In 2018, the Liberal government tabled a bill that would allow corporations to avoid criminal proceedings through “remediation agreements.” These agreements would allow corporations to instead make reparations for their actions. SNC-Lavalin lobbied to be allowed to make such an agreement, but in early September of 2018 the Public Prosecution Service told SNC-Lavalin that it would not be negotiating a remediation agreement with the company.
What is Jody Wilson-Raybould’s role?
Jody Wilson-Raybould was the 51st Minister of Justice and Attorney General of Canada for the Liberal Party. Wilson-Raybould is, according to Wikipedia, “a descendant of the Musgamagw Tsawataineuk and Laich-Kwil-Tach peoples, which are part of the Kwakwaka’wakw, also known as the Kwak’wala-speaking peoples.” She is the first Indigenous person to have held the office of Attorney General of Canada. She was shuffled from Justice to Veteran Affairs on January 14, which was seen by many as a demotion. Wilson-Raybould resigned from the Trudeau cabinet on February 12 but remained a part of the Liberal Party.

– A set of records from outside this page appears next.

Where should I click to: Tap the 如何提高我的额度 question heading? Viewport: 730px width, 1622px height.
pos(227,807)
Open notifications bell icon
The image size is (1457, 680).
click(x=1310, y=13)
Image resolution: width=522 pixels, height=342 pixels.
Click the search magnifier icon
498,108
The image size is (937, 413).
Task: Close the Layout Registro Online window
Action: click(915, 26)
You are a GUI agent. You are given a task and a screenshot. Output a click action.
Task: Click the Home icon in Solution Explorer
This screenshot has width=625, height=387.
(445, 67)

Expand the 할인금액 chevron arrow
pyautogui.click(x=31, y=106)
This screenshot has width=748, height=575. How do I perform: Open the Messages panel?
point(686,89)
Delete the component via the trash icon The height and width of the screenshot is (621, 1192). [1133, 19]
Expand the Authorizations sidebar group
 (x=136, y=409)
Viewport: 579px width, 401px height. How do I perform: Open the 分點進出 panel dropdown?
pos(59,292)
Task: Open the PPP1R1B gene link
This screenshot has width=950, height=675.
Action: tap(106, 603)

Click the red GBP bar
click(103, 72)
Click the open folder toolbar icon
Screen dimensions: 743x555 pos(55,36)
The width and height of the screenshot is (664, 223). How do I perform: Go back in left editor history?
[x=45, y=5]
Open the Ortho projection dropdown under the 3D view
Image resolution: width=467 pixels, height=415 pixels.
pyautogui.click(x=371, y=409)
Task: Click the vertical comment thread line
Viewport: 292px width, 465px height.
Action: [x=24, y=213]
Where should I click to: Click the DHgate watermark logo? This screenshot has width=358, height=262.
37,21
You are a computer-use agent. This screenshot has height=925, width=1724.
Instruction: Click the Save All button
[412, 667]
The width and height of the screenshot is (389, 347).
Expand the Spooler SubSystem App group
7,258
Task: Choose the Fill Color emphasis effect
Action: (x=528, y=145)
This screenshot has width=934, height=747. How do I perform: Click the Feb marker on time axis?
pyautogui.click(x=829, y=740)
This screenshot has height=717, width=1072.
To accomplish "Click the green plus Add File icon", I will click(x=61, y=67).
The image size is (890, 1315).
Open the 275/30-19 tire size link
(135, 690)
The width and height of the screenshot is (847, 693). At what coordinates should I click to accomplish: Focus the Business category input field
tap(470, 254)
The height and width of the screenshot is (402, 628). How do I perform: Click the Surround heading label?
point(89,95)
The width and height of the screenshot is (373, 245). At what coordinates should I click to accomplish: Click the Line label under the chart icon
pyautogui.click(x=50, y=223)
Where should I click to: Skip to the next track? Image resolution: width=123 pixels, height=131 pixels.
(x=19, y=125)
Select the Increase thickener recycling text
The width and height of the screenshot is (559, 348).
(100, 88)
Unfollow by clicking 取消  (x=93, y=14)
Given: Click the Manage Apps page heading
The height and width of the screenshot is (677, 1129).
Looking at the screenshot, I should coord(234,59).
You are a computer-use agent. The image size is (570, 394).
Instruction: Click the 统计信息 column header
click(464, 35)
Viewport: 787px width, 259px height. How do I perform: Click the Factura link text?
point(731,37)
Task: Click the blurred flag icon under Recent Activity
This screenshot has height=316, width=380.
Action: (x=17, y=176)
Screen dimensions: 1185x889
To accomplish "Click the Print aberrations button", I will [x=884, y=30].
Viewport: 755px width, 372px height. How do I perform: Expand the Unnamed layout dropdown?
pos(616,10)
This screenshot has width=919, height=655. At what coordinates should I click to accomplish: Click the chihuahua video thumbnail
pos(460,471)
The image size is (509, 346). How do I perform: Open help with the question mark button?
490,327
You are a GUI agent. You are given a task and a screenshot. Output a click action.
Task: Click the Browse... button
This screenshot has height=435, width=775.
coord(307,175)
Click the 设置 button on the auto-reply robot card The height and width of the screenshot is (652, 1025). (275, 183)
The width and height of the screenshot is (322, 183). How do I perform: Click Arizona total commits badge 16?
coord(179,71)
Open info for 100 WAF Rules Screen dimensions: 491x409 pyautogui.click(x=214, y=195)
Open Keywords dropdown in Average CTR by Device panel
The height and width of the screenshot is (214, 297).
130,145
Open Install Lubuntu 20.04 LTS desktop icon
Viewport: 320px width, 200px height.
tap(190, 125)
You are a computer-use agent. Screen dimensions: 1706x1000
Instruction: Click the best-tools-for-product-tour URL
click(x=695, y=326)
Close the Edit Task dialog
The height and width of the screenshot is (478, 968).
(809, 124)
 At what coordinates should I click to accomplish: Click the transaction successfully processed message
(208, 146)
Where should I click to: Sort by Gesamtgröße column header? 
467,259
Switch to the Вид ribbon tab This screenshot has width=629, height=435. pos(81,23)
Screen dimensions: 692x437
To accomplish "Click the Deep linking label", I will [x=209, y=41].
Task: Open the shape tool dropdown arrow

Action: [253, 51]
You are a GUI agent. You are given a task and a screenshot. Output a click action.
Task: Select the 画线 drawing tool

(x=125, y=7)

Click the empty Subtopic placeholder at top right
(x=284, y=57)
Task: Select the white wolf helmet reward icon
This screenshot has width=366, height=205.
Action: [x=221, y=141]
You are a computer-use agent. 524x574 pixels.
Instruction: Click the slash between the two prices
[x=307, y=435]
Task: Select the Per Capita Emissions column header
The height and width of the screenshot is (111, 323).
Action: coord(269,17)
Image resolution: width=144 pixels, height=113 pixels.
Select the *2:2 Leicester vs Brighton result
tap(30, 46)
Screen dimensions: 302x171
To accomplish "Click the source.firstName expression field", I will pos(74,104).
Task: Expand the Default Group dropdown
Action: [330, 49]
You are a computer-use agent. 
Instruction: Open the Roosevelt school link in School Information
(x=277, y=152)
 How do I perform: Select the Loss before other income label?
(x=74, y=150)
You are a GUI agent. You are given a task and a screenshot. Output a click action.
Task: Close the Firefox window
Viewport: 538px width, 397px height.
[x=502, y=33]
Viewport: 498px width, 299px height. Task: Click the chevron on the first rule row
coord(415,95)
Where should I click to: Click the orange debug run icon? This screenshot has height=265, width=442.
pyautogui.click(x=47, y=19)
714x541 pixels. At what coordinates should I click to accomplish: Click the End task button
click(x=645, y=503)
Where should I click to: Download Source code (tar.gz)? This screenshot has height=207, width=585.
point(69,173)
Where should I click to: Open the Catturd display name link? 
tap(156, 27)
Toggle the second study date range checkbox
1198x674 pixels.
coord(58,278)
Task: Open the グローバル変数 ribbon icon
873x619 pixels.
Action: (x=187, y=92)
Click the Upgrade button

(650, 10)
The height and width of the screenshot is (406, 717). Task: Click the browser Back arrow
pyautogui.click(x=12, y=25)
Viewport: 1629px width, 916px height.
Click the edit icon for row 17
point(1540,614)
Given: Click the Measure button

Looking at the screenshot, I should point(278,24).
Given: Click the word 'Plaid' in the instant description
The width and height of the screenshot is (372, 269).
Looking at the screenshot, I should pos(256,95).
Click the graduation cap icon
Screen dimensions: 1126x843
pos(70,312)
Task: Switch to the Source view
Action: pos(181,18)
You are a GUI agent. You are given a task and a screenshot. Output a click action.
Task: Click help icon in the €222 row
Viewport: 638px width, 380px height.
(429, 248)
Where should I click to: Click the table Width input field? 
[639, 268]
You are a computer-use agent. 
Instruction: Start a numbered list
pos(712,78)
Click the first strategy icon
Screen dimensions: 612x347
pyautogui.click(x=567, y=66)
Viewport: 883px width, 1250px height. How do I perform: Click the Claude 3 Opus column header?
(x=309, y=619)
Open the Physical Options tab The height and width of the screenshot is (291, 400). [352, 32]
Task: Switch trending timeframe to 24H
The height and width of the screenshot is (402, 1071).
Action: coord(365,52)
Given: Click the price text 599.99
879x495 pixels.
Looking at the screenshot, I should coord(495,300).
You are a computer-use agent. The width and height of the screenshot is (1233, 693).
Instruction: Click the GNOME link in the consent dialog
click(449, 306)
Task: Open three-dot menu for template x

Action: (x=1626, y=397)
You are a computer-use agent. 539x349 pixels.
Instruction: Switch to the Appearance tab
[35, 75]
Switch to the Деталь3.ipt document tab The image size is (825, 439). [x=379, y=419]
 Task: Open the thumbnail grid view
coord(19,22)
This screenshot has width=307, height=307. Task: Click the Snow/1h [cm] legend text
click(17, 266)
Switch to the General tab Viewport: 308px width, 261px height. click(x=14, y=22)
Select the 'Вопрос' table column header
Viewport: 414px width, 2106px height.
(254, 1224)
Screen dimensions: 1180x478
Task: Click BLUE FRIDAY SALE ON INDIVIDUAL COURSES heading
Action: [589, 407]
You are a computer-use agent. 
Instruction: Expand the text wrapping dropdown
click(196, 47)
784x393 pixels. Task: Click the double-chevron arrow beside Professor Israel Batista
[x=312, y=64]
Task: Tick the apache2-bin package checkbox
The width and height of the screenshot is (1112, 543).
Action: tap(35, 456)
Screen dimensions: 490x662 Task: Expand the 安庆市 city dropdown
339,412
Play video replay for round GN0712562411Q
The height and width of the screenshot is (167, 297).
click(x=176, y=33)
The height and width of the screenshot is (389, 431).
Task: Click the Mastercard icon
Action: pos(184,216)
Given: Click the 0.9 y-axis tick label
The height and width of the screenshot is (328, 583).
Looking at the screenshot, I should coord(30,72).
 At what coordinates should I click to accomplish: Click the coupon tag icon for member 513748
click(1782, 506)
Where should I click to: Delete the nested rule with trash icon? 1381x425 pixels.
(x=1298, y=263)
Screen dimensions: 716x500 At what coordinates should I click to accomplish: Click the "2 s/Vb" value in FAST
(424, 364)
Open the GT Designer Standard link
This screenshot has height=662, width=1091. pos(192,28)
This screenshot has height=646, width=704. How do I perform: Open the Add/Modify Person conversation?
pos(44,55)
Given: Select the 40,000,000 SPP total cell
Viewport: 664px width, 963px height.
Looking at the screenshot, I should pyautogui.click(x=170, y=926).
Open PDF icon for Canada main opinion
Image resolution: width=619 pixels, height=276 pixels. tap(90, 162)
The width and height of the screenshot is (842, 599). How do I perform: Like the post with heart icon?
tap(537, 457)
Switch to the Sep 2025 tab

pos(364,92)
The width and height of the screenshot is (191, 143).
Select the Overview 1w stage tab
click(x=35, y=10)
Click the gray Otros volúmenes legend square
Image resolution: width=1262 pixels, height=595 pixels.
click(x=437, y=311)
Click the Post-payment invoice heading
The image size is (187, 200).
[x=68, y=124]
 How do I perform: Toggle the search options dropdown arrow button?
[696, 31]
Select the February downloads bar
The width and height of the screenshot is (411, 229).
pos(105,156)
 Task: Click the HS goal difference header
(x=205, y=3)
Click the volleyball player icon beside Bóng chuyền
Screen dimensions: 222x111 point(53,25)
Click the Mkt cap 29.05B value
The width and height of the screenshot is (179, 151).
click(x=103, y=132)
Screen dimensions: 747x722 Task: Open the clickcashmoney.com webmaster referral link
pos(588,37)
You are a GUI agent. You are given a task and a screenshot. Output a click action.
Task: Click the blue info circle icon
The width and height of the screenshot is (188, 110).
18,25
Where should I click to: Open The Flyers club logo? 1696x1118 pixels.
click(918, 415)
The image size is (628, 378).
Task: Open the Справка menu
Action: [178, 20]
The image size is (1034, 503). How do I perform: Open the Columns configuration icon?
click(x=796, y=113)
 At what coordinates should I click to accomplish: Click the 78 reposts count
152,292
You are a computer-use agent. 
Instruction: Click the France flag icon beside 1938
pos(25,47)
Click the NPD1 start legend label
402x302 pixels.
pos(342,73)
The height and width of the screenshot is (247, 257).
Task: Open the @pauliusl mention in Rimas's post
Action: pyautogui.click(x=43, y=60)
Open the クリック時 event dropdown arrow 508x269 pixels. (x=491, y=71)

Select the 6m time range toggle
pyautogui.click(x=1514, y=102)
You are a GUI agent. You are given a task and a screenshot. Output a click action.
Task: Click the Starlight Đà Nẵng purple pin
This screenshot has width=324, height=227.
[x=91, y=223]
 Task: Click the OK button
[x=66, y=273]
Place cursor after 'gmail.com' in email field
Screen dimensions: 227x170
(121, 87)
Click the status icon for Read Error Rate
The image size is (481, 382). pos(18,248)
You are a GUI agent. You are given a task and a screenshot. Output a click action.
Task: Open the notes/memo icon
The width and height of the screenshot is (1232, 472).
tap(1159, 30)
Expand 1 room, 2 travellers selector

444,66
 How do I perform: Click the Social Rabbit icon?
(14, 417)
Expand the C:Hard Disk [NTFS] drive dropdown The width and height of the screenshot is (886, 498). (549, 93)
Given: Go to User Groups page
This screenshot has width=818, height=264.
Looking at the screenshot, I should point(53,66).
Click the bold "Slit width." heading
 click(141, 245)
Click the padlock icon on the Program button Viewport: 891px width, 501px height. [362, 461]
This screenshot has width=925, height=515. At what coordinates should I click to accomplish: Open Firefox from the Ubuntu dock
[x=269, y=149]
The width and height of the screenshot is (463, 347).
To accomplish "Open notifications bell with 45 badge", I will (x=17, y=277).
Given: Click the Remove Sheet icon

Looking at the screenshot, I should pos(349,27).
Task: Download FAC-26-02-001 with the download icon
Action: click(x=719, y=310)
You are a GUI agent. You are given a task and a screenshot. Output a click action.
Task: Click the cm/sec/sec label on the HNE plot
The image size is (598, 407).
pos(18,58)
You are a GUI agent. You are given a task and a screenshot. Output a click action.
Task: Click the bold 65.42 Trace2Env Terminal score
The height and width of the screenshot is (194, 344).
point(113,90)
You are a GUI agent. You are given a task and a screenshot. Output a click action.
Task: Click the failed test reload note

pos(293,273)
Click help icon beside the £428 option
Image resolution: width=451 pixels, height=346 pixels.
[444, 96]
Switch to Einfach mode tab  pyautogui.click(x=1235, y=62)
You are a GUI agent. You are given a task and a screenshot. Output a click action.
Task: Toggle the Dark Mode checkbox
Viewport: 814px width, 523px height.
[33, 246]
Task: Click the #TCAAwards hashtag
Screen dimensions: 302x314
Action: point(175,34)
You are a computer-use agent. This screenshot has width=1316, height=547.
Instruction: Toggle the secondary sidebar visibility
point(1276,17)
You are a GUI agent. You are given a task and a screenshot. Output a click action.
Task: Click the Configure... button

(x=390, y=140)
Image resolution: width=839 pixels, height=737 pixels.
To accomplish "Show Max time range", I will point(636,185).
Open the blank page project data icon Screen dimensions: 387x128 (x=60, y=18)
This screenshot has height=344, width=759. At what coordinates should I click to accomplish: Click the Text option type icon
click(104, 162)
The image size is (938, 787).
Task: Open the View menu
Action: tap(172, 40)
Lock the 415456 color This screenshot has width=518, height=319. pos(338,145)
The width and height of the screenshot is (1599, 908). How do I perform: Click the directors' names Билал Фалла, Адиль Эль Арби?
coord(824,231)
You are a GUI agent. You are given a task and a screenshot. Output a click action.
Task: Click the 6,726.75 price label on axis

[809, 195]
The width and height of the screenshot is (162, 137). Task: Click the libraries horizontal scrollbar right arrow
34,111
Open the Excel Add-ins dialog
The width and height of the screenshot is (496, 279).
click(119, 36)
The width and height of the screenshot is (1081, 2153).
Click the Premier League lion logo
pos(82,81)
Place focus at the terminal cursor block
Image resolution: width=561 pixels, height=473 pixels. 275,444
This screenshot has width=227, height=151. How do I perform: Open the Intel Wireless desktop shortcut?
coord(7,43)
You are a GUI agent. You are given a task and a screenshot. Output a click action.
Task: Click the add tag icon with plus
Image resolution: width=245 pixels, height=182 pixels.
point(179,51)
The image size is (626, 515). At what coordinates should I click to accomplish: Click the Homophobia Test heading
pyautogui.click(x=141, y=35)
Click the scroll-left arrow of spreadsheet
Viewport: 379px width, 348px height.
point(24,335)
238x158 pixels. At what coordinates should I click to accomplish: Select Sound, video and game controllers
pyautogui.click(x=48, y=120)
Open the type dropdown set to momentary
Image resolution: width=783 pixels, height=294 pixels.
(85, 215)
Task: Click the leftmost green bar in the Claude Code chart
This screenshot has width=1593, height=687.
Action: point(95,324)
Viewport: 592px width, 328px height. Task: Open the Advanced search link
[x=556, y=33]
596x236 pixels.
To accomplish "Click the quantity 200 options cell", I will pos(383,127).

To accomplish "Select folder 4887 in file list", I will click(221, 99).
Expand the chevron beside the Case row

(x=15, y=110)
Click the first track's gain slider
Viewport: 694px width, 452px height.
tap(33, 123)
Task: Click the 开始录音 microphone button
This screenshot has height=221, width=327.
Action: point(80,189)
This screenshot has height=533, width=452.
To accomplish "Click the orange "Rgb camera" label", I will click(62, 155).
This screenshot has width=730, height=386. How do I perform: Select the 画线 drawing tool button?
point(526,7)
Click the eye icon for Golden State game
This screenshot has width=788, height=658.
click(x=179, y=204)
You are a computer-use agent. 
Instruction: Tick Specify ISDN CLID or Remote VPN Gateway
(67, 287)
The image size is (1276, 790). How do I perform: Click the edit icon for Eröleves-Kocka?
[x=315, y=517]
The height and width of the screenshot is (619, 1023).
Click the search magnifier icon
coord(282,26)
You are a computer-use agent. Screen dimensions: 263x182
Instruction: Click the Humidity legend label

On February 8, the Globe and Mail reported that the Prime Minister’s Office had allegedly attempted to pressure Wilson-Raybould to interfere in the SNC-Lavalin case. According to the Globe and Mail, “As attorney general, Wilson-Raybould could overrule the prosecution service, directing it to negotiate an agreement with [SNC-Lavalin].” Prime Minister Justin Trudeau, though admitting that he discussed the SNC-Lavalin case with Wilson-Raybould, said that he told Wilson-Raybould that the situation was entirely her decision. Wilson-Raybould, however, has testified that she was pressured by the government to exert her power as Attorney General and Justice Minister to force a remediation agreement.
Why would the government protect SNC-Lavalin, and what does this mean for the federal election?
According to Wilson-Raybould’s testimony, the prime minister was concerned that if SNC-Lavalin was prosecuted, “there would be many jobs lost and that SNC would move from Montreal.” Quebec is an important province for federal elections. Though it isn’t exactly necessary to win Quebec to win the country, there’s a good many seats in that province that could decide how the country swings in autumn—especially given how the province has slid to the right since Trudeau’s 2015 victory. Prosecuting SNC-Lavalin would certainly be an unpopular move in Quebec.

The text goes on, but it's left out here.